## Task goal
Reproduce the lines below word for word, without any changes.

## The data
-- begin --

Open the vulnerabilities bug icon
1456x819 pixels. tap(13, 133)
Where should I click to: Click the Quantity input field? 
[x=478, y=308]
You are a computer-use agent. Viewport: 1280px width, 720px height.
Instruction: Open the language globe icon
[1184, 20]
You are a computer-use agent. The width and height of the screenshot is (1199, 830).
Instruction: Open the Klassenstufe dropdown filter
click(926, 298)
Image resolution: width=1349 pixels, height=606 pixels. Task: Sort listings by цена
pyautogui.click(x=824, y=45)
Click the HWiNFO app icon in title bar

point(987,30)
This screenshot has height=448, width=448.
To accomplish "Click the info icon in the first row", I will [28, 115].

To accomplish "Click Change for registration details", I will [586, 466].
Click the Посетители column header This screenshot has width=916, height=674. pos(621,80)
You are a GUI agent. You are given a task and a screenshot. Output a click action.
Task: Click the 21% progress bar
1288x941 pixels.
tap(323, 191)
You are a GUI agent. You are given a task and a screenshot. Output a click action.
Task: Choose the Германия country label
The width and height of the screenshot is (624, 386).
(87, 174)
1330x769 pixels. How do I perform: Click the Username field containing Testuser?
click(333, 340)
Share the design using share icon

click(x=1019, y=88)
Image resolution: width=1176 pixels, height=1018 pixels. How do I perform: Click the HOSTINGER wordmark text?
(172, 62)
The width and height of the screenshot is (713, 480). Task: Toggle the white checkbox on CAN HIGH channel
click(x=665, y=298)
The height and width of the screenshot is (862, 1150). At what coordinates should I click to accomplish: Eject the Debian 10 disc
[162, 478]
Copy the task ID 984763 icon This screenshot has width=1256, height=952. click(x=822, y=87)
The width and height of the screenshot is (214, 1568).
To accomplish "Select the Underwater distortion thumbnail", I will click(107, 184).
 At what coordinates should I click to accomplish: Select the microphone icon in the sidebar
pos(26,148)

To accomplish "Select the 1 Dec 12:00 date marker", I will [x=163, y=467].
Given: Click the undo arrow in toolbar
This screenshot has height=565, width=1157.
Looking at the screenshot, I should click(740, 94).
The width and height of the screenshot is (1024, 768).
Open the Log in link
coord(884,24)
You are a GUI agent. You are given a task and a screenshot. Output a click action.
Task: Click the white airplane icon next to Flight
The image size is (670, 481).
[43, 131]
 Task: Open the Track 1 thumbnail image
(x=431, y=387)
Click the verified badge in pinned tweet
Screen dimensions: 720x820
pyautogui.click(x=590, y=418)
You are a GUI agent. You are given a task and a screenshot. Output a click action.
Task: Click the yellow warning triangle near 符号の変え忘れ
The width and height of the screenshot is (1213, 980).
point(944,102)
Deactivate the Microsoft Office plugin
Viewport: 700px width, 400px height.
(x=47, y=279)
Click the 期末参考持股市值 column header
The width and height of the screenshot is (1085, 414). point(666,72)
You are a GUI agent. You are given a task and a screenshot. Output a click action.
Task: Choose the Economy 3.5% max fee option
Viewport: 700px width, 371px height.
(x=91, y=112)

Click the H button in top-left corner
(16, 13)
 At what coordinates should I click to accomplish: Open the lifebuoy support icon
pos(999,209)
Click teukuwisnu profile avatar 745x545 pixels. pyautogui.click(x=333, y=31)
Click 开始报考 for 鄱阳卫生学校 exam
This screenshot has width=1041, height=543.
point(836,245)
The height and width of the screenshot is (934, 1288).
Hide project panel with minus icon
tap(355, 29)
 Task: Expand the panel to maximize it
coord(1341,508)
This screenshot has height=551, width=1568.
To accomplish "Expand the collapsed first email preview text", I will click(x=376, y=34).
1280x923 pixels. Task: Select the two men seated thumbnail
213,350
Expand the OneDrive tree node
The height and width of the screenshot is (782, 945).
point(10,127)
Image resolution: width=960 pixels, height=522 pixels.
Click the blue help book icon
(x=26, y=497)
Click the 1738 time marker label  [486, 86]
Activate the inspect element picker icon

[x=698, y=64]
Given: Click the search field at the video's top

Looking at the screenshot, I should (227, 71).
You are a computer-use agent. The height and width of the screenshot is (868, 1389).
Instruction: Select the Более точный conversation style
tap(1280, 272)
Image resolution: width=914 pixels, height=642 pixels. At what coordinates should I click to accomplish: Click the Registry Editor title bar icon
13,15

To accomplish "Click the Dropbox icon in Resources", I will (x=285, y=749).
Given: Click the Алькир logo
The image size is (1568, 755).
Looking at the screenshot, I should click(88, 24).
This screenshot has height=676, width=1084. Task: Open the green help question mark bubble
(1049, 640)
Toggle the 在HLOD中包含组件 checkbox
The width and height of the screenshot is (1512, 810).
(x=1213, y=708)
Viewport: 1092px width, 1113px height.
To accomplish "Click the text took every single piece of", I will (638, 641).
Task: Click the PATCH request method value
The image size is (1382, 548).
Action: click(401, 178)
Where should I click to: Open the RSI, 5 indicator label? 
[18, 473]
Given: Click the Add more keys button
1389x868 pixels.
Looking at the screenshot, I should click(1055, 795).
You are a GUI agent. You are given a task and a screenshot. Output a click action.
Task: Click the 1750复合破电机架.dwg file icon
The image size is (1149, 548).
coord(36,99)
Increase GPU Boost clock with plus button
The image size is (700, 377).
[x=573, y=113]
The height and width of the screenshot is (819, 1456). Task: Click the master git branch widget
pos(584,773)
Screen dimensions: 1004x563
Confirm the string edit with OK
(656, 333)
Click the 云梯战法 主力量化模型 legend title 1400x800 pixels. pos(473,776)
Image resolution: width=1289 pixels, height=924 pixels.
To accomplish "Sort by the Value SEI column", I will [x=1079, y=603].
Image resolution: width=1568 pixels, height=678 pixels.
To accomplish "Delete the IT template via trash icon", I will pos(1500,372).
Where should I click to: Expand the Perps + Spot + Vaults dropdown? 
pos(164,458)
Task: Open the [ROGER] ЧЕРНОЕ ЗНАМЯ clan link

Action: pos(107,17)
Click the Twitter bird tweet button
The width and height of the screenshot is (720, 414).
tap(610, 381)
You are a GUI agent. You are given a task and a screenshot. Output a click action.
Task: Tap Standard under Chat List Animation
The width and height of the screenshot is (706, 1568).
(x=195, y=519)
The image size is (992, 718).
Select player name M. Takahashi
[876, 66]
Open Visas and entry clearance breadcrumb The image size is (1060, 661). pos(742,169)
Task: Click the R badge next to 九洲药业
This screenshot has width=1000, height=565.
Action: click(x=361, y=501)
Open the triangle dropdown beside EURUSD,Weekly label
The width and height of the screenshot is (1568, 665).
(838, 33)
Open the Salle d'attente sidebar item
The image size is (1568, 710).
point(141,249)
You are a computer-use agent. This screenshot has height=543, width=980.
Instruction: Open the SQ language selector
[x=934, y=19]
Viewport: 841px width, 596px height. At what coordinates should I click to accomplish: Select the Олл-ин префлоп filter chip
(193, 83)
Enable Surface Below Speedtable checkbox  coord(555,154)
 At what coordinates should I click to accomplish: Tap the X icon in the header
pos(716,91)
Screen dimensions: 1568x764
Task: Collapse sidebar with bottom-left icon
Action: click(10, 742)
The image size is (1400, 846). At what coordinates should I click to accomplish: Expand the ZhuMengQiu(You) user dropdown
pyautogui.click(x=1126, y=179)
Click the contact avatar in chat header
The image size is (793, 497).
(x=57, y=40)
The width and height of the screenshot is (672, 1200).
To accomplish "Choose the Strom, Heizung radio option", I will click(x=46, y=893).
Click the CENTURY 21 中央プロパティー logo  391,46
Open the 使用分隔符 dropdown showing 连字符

-- end --

## Final result
Open the vulnerabilities bug icon
1456x819 pixels. tap(13, 133)
Where should I click to: Click the Quantity input field? 
[x=478, y=308]
You are a computer-use agent. Viewport: 1280px width, 720px height.
Instruction: Open the language globe icon
[1184, 20]
You are a computer-use agent. The width and height of the screenshot is (1199, 830).
Instruction: Open the Klassenstufe dropdown filter
click(926, 298)
Image resolution: width=1349 pixels, height=606 pixels. Task: Sort listings by цена
pyautogui.click(x=824, y=45)
Click the HWiNFO app icon in title bar

point(987,30)
This screenshot has height=448, width=448.
To accomplish "Click the info icon in the first row", I will [28, 115].

To accomplish "Click Change for registration details", I will [586, 466].
Click the Посетители column header This screenshot has width=916, height=674. pos(621,80)
You are a GUI agent. You are given a task and a screenshot. Output a click action.
Task: Click the 21% progress bar
1288x941 pixels.
tap(323, 191)
You are a GUI agent. You are given a task and a screenshot. Output a click action.
Task: Choose the Германия country label
The width and height of the screenshot is (624, 386).
(87, 174)
1330x769 pixels. How do I perform: Click the Username field containing Testuser?
click(333, 340)
Share the design using share icon

click(x=1019, y=88)
Image resolution: width=1176 pixels, height=1018 pixels. How do I perform: Click the HOSTINGER wordmark text?
(172, 62)
The width and height of the screenshot is (713, 480). Task: Toggle the white checkbox on CAN HIGH channel
click(x=665, y=298)
The height and width of the screenshot is (862, 1150). At what coordinates should I click to accomplish: Eject the Debian 10 disc
[162, 478]
Copy the task ID 984763 icon This screenshot has width=1256, height=952. click(x=822, y=87)
The width and height of the screenshot is (214, 1568).
To accomplish "Select the Underwater distortion thumbnail", I will click(107, 184).
 At what coordinates should I click to accomplish: Select the microphone icon in the sidebar
pos(26,148)

To accomplish "Select the 1 Dec 12:00 date marker", I will [x=163, y=467].
Given: Click the undo arrow in toolbar
This screenshot has height=565, width=1157.
Looking at the screenshot, I should click(740, 94).
The width and height of the screenshot is (1024, 768).
Open the Log in link
coord(884,24)
You are a GUI agent. You are given a task and a screenshot. Output a click action.
Task: Click the white airplane icon next to Flight
The image size is (670, 481).
[43, 131]
 Task: Open the Track 1 thumbnail image
(x=431, y=387)
Click the verified badge in pinned tweet
Screen dimensions: 720x820
pyautogui.click(x=590, y=418)
You are a GUI agent. You are given a task and a screenshot. Output a click action.
Task: Click the yellow warning triangle near 符号の変え忘れ
The width and height of the screenshot is (1213, 980).
point(944,102)
Deactivate the Microsoft Office plugin
Viewport: 700px width, 400px height.
(x=47, y=279)
Click the 期末参考持股市值 column header
The width and height of the screenshot is (1085, 414). point(666,72)
You are a GUI agent. You are given a task and a screenshot. Output a click action.
Task: Choose the Economy 3.5% max fee option
Viewport: 700px width, 371px height.
(x=91, y=112)

Click the H button in top-left corner
(16, 13)
 At what coordinates should I click to accomplish: Open the lifebuoy support icon
pos(999,209)
Click teukuwisnu profile avatar 745x545 pixels. pyautogui.click(x=333, y=31)
Click 开始报考 for 鄱阳卫生学校 exam
This screenshot has width=1041, height=543.
point(836,245)
The height and width of the screenshot is (934, 1288).
Hide project panel with minus icon
tap(355, 29)
 Task: Expand the panel to maximize it
coord(1341,508)
This screenshot has height=551, width=1568.
To accomplish "Expand the collapsed first email preview text", I will click(x=376, y=34).
1280x923 pixels. Task: Select the two men seated thumbnail
213,350
Expand the OneDrive tree node
The height and width of the screenshot is (782, 945).
point(10,127)
Image resolution: width=960 pixels, height=522 pixels.
Click the blue help book icon
(x=26, y=497)
Click the 1738 time marker label  [486, 86]
Activate the inspect element picker icon

[x=698, y=64]
Given: Click the search field at the video's top

Looking at the screenshot, I should (227, 71).
You are a computer-use agent. The height and width of the screenshot is (868, 1389).
Instruction: Select the Более точный conversation style
tap(1280, 272)
Image resolution: width=914 pixels, height=642 pixels. At what coordinates should I click to accomplish: Click the Registry Editor title bar icon
13,15

To accomplish "Click the Dropbox icon in Resources", I will (x=285, y=749).
Given: Click the Алькир logo
The image size is (1568, 755).
Looking at the screenshot, I should click(88, 24).
This screenshot has height=676, width=1084. Task: Open the green help question mark bubble
(1049, 640)
Toggle the 在HLOD中包含组件 checkbox
The width and height of the screenshot is (1512, 810).
(x=1213, y=708)
Viewport: 1092px width, 1113px height.
To accomplish "Click the text took every single piece of", I will (638, 641).
Task: Click the PATCH request method value
The image size is (1382, 548).
Action: click(401, 178)
Where should I click to: Open the RSI, 5 indicator label? 
[18, 473]
Given: Click the Add more keys button
1389x868 pixels.
Looking at the screenshot, I should click(1055, 795).
You are a GUI agent. You are given a task and a screenshot. Output a click action.
Task: Click the 1750复合破电机架.dwg file icon
The image size is (1149, 548).
coord(36,99)
Increase GPU Boost clock with plus button
The image size is (700, 377).
[x=573, y=113]
The height and width of the screenshot is (819, 1456). Task: Click the master git branch widget
pos(584,773)
Screen dimensions: 1004x563
Confirm the string edit with OK
(656, 333)
Click the 云梯战法 主力量化模型 legend title 1400x800 pixels. pos(473,776)
Image resolution: width=1289 pixels, height=924 pixels.
To accomplish "Sort by the Value SEI column", I will [x=1079, y=603].
Image resolution: width=1568 pixels, height=678 pixels.
To accomplish "Delete the IT template via trash icon", I will pos(1500,372).
Where should I click to: Expand the Perps + Spot + Vaults dropdown? 
pos(164,458)
Task: Open the [ROGER] ЧЕРНОЕ ЗНАМЯ clan link

Action: pos(107,17)
Click the Twitter bird tweet button
The width and height of the screenshot is (720, 414).
tap(610, 381)
You are a GUI agent. You are given a task and a screenshot. Output a click action.
Task: Tap Standard under Chat List Animation
The width and height of the screenshot is (706, 1568).
(x=195, y=519)
The image size is (992, 718).
Select player name M. Takahashi
[876, 66]
Open Visas and entry clearance breadcrumb The image size is (1060, 661). pos(742,169)
Task: Click the R badge next to 九洲药业
This screenshot has width=1000, height=565.
Action: click(x=361, y=501)
Open the triangle dropdown beside EURUSD,Weekly label
The width and height of the screenshot is (1568, 665).
(838, 33)
Open the Salle d'attente sidebar item
The image size is (1568, 710).
point(141,249)
You are a computer-use agent. This screenshot has height=543, width=980.
Instruction: Open the SQ language selector
[x=934, y=19]
Viewport: 841px width, 596px height. At what coordinates should I click to accomplish: Select the Олл-ин префлоп filter chip
(193, 83)
Enable Surface Below Speedtable checkbox  coord(555,154)
 At what coordinates should I click to accomplish: Tap the X icon in the header
pos(716,91)
Screen dimensions: 1568x764
Task: Collapse sidebar with bottom-left icon
Action: click(10, 742)
The image size is (1400, 846). At what coordinates should I click to accomplish: Expand the ZhuMengQiu(You) user dropdown
pyautogui.click(x=1126, y=179)
Click the contact avatar in chat header
The image size is (793, 497).
(x=57, y=40)
The width and height of the screenshot is (672, 1200).
To accomplish "Choose the Strom, Heizung radio option", I will click(x=46, y=893).
Click the CENTURY 21 中央プロパティー logo  391,46
Open the 使用分隔符 dropdown showing 连字符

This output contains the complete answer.